Commencé en juin 2001, le procès Butare est le plus vieux de ceux qui sont en cours au TPIR. Il bat également le record s’agissant du nombre des accusés. C’est le cinquième d’entre eux, l’ancien maire de Ngoma, Joseph Kanyabashi, qui présente sa défense.

Poursuivi pour génocide et crimes contre l’humanité, Kanyabashi, plaide non coupable. Les témoins à décharge le présentent comme un maire soucieux de la sécurité de ses gouvernés mais impuissant face à des assaillants surarmés et décidés à en finir avec la population tutsie de la commune.

Kanyabashi est défendu par les avocats canadiens Michel Marchand et Simone Santerre.

Les coaccusés de Kanyabashi sont l’ex-ministre de la famille et de la promotion féminine Pauline Nyiramasuhuko, l’unique femme détenue par le TPIR, Arsène Shalom Ntahobali, le fils de la ministre, présumé chef milicien, les anciens préfets Sylvain Nsabimana et Alphonse Nteziryayo et l’ex-maire de Muganza, Elie Ndayambaje. Seul ce dernier n’a pas encore cité des témoins pour sa défense.

Dans le procès Gouvernement II en cours depuis novembre 2003, c’est le quatrième accusé qui présente sa défense. Les défendeurs étaient tous membres du gouvernement intérimaire en place pendant le génocide de 1994.

Ancien ministre de la fonction publique, Prosper Mugiraneza cite des témoins à décharge depuis mi-février.
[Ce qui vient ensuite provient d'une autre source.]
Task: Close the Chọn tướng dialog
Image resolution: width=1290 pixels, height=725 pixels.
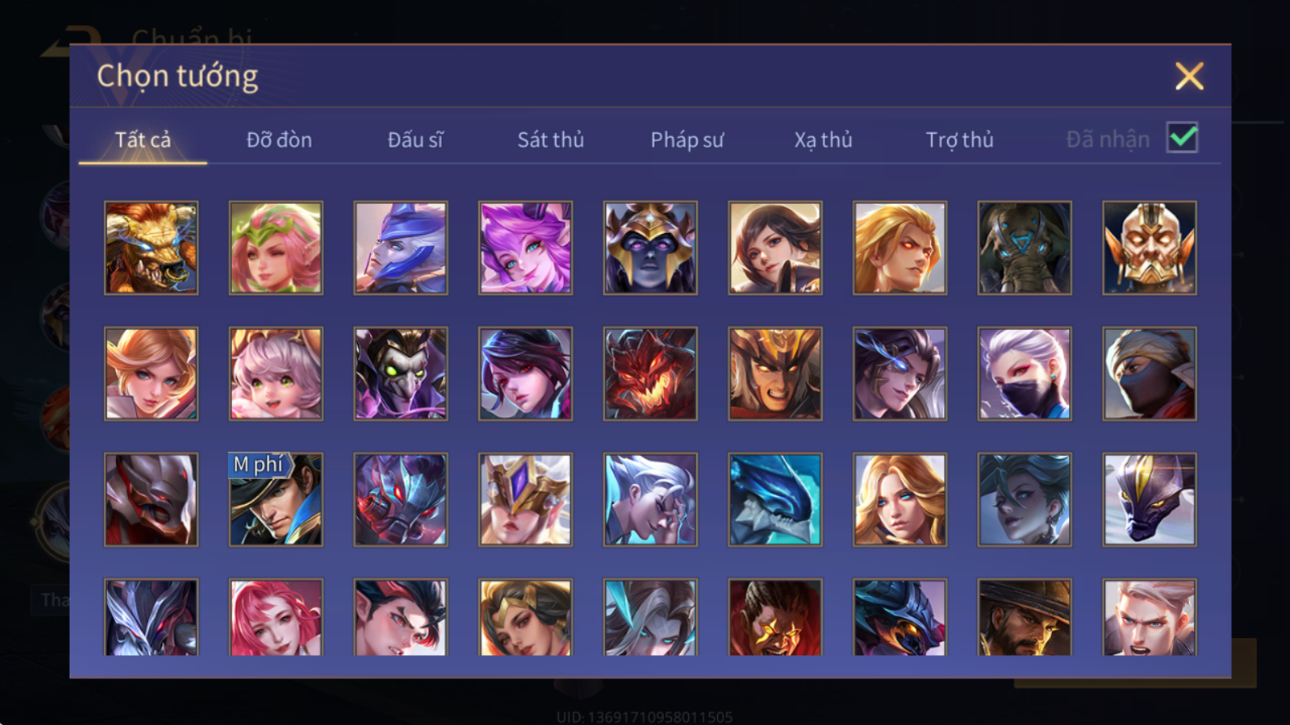Action: [1189, 76]
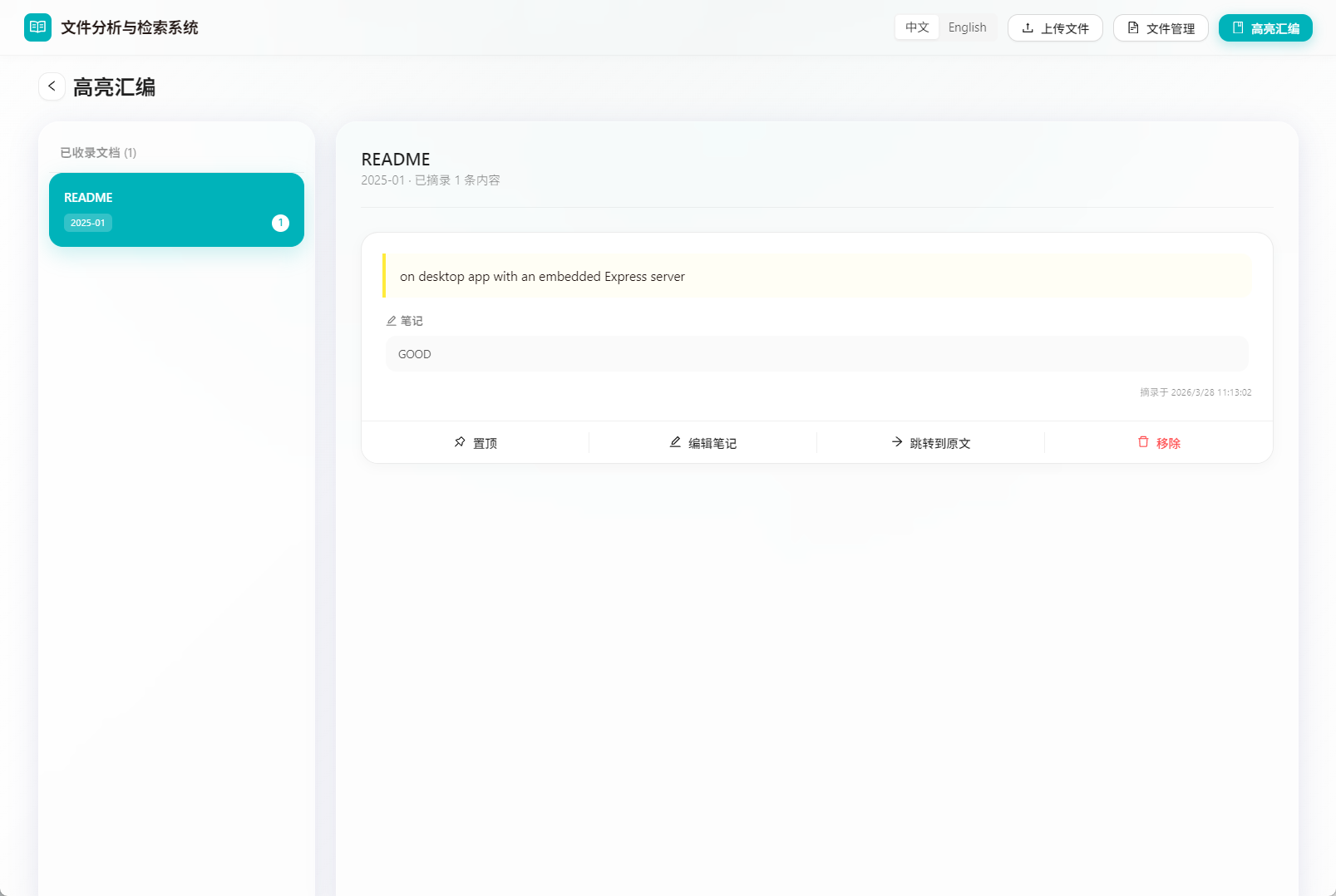Toggle pin status via 置顶 action

(476, 442)
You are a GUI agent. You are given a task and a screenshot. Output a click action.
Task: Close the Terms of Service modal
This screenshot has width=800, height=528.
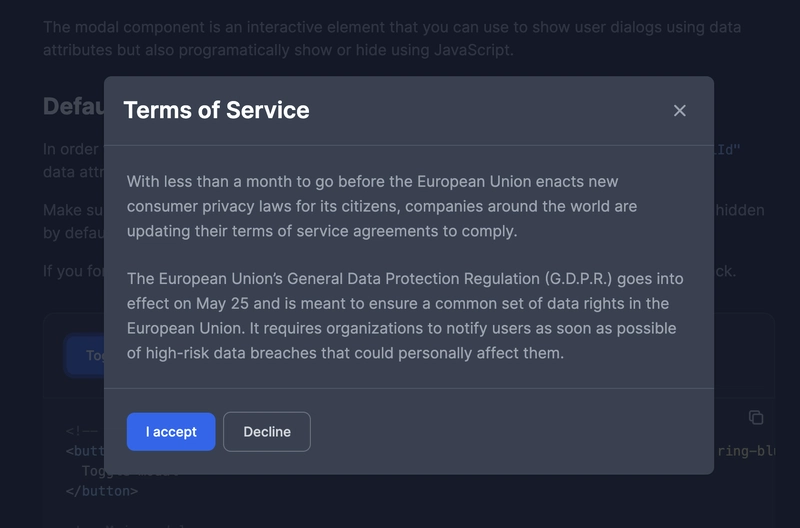(x=680, y=111)
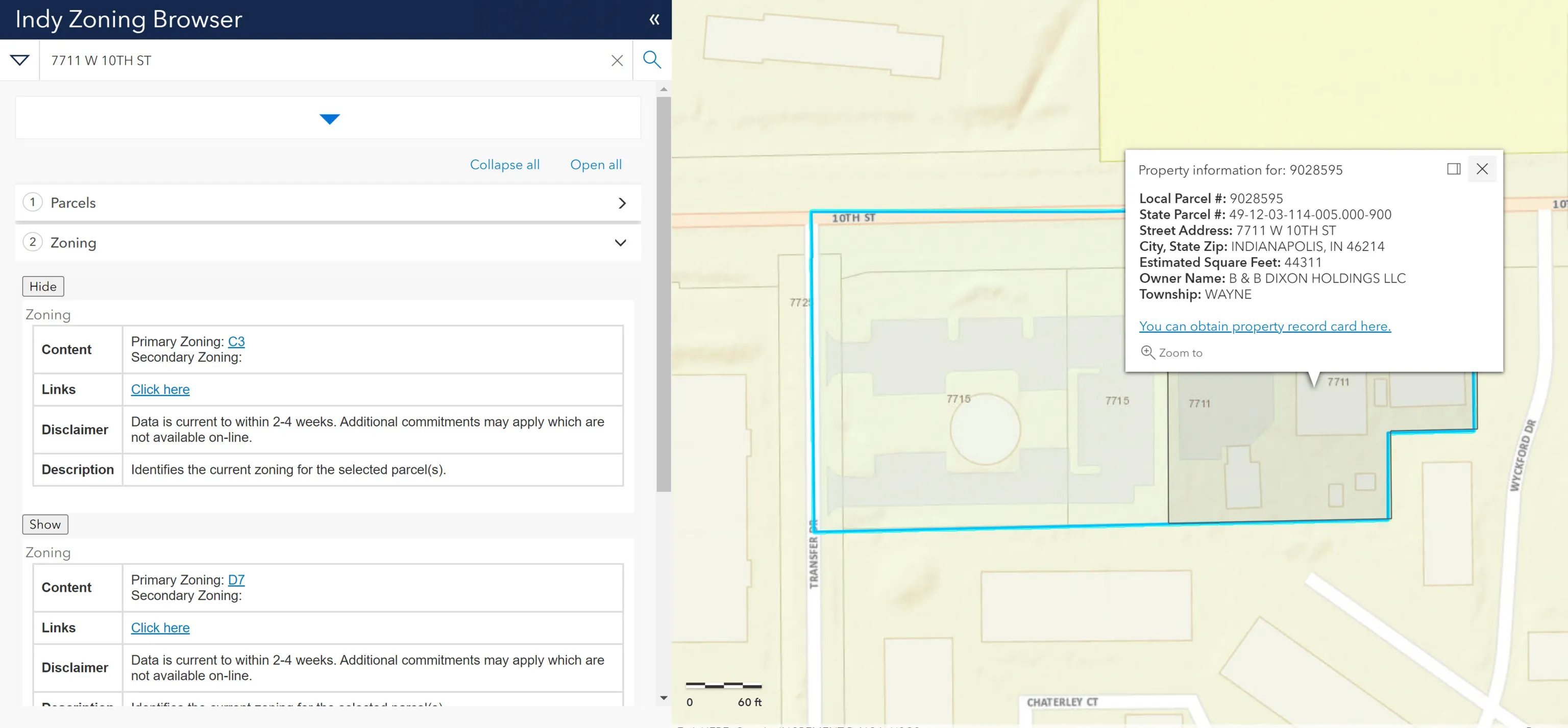Hide the C3 zoning results
The image size is (1568, 728).
pos(42,287)
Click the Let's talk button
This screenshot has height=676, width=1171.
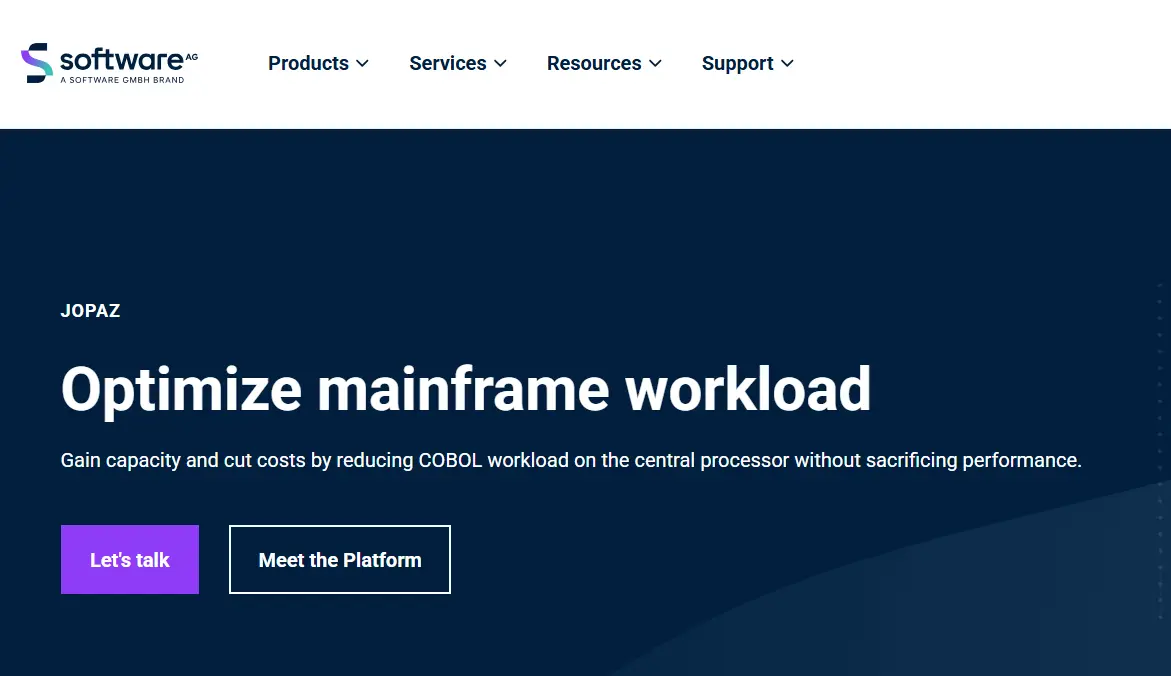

A la suspension, il en était à 24. Mugiraneza entend notamment démontrer que le seul fait d’appartenir au gouvernement intérimaire n’est pas un crime.

Mugiraneza est jugé avec l’ancien ministre de la santé, Casimir Bizimungu, celui du commerce, Justin Mugenzi et celui des affaires étrangères, Jérôme Bicamumpaka.

Dans les procès collectifs, le procureur tente de prouver que les accusés ont participé à une entreprise criminelle commune. La défense plaide que cette thèse est fausse.